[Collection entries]
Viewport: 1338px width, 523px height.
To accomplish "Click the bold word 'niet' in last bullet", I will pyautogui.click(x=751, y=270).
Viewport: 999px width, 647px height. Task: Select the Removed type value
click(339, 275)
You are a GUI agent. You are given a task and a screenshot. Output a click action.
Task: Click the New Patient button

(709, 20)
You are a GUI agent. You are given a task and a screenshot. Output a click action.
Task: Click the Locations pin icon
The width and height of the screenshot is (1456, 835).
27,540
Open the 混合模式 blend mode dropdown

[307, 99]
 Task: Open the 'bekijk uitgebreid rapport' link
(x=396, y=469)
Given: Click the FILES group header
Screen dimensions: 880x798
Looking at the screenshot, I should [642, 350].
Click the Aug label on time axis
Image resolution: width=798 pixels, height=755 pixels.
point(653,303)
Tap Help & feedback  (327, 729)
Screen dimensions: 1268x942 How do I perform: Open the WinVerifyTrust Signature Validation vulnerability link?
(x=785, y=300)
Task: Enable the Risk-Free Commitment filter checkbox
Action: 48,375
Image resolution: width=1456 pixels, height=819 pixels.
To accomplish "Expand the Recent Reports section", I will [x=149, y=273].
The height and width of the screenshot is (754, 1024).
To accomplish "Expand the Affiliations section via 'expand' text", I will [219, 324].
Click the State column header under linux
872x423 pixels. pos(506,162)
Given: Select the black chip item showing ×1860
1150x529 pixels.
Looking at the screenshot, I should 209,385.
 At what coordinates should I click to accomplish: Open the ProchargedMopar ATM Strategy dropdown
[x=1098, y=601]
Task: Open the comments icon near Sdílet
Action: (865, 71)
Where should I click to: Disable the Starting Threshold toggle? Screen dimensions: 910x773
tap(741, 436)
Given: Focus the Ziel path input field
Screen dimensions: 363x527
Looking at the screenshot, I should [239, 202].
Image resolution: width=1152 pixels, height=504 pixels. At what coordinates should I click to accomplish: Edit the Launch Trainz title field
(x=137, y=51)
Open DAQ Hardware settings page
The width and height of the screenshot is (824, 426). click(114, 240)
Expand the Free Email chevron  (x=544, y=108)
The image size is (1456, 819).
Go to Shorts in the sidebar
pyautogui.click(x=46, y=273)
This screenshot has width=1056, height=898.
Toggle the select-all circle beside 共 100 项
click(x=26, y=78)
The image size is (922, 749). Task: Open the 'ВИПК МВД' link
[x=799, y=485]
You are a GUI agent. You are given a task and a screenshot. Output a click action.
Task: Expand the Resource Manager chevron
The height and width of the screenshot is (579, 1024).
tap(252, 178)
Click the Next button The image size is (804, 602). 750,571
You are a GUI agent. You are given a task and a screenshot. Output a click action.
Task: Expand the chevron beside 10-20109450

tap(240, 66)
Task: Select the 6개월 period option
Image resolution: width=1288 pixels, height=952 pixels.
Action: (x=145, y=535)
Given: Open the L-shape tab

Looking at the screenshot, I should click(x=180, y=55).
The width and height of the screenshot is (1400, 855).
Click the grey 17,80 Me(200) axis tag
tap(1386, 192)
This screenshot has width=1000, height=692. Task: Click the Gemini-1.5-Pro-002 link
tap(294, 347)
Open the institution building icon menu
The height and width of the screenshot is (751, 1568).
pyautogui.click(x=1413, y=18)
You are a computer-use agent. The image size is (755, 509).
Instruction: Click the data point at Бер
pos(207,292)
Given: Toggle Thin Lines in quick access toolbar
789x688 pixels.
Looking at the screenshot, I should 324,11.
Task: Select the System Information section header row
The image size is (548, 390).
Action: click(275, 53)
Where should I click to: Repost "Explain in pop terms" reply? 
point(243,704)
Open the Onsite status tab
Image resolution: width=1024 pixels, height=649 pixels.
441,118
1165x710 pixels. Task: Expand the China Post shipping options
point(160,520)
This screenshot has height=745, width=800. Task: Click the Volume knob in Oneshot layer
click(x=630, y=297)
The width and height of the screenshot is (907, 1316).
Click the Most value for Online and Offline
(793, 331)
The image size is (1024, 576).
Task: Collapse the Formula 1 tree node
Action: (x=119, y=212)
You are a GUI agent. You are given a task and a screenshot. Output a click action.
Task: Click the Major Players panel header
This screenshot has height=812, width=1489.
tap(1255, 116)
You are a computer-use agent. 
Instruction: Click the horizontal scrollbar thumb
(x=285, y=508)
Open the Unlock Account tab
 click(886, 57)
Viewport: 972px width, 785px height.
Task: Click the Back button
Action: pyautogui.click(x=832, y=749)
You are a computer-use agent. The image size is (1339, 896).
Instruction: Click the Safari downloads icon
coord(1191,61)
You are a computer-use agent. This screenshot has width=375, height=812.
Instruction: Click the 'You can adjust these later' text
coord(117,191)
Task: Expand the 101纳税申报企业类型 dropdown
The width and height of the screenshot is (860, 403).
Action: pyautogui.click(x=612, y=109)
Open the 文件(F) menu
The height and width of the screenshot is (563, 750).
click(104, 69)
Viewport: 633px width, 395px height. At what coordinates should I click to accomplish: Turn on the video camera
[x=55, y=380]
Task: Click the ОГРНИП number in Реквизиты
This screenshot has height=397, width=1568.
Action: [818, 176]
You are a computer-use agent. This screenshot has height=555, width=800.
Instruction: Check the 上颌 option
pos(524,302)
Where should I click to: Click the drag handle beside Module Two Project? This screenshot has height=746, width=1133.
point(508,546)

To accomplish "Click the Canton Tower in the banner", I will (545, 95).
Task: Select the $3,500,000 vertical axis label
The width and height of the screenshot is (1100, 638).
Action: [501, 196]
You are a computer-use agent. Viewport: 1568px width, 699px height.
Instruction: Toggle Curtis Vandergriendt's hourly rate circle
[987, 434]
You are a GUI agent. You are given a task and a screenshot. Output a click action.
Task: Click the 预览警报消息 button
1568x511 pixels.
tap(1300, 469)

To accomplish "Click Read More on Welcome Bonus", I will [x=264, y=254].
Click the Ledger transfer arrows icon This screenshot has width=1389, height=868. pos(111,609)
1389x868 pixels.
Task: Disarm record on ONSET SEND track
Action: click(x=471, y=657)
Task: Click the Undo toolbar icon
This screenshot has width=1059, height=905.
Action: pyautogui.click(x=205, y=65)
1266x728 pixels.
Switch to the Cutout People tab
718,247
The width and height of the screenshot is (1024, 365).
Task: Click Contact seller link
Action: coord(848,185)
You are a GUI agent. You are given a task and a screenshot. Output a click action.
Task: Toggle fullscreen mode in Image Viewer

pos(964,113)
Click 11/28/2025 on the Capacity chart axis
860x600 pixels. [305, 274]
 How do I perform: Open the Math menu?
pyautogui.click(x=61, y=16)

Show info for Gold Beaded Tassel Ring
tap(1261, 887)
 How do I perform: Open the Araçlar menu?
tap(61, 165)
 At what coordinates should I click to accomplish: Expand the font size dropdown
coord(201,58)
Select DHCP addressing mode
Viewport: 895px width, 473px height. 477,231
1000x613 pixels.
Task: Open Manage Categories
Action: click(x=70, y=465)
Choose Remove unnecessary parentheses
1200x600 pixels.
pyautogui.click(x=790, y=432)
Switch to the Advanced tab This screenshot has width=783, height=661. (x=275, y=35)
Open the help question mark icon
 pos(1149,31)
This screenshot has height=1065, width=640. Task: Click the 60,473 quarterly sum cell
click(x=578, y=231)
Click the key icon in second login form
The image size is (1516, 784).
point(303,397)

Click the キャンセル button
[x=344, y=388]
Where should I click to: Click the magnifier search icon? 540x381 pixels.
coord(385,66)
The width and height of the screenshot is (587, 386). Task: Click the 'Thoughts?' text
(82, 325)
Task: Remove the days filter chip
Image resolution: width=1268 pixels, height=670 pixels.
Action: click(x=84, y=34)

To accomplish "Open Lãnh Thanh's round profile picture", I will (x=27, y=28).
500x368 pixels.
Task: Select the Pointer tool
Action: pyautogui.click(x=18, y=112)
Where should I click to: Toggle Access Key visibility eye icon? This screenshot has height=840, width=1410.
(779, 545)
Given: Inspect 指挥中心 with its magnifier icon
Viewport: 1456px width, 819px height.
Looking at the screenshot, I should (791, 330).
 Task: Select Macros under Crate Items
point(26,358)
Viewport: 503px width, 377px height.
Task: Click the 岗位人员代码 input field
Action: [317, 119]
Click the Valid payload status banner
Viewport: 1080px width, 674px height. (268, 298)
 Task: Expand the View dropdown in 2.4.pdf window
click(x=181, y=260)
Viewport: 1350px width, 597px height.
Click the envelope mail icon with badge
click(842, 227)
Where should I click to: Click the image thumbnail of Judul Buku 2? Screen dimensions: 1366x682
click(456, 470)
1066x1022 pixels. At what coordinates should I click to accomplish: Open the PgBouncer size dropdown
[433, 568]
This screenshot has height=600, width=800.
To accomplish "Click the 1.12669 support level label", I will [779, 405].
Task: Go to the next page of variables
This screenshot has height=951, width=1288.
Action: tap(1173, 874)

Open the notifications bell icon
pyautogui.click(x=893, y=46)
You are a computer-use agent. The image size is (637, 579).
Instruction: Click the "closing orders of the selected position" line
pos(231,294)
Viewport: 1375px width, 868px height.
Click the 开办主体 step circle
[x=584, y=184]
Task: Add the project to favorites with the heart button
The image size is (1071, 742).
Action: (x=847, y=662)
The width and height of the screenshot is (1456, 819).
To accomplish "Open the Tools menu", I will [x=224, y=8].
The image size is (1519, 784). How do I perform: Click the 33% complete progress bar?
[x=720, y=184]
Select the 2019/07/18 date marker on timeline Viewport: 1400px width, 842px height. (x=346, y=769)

**YOUR INSTRUCTIONS:**
Copy out, word for word, the stretch of the records from the line containing "Task: Go to the next page of variables" through the end of the records.

**WRITTEN SOLUTION:**
Task: Go to the next page of variables
This screenshot has height=951, width=1288.
Action: tap(1173, 874)

Open the notifications bell icon
pyautogui.click(x=893, y=46)
You are a computer-use agent. The image size is (637, 579).
Instruction: Click the "closing orders of the selected position" line
pos(231,294)
Viewport: 1375px width, 868px height.
Click the 开办主体 step circle
[x=584, y=184]
Task: Add the project to favorites with the heart button
The image size is (1071, 742).
Action: (x=847, y=662)
The width and height of the screenshot is (1456, 819).
To accomplish "Open the Tools menu", I will [x=224, y=8].
The image size is (1519, 784). How do I perform: Click the 33% complete progress bar?
[x=720, y=184]
Select the 2019/07/18 date marker on timeline Viewport: 1400px width, 842px height. (x=346, y=769)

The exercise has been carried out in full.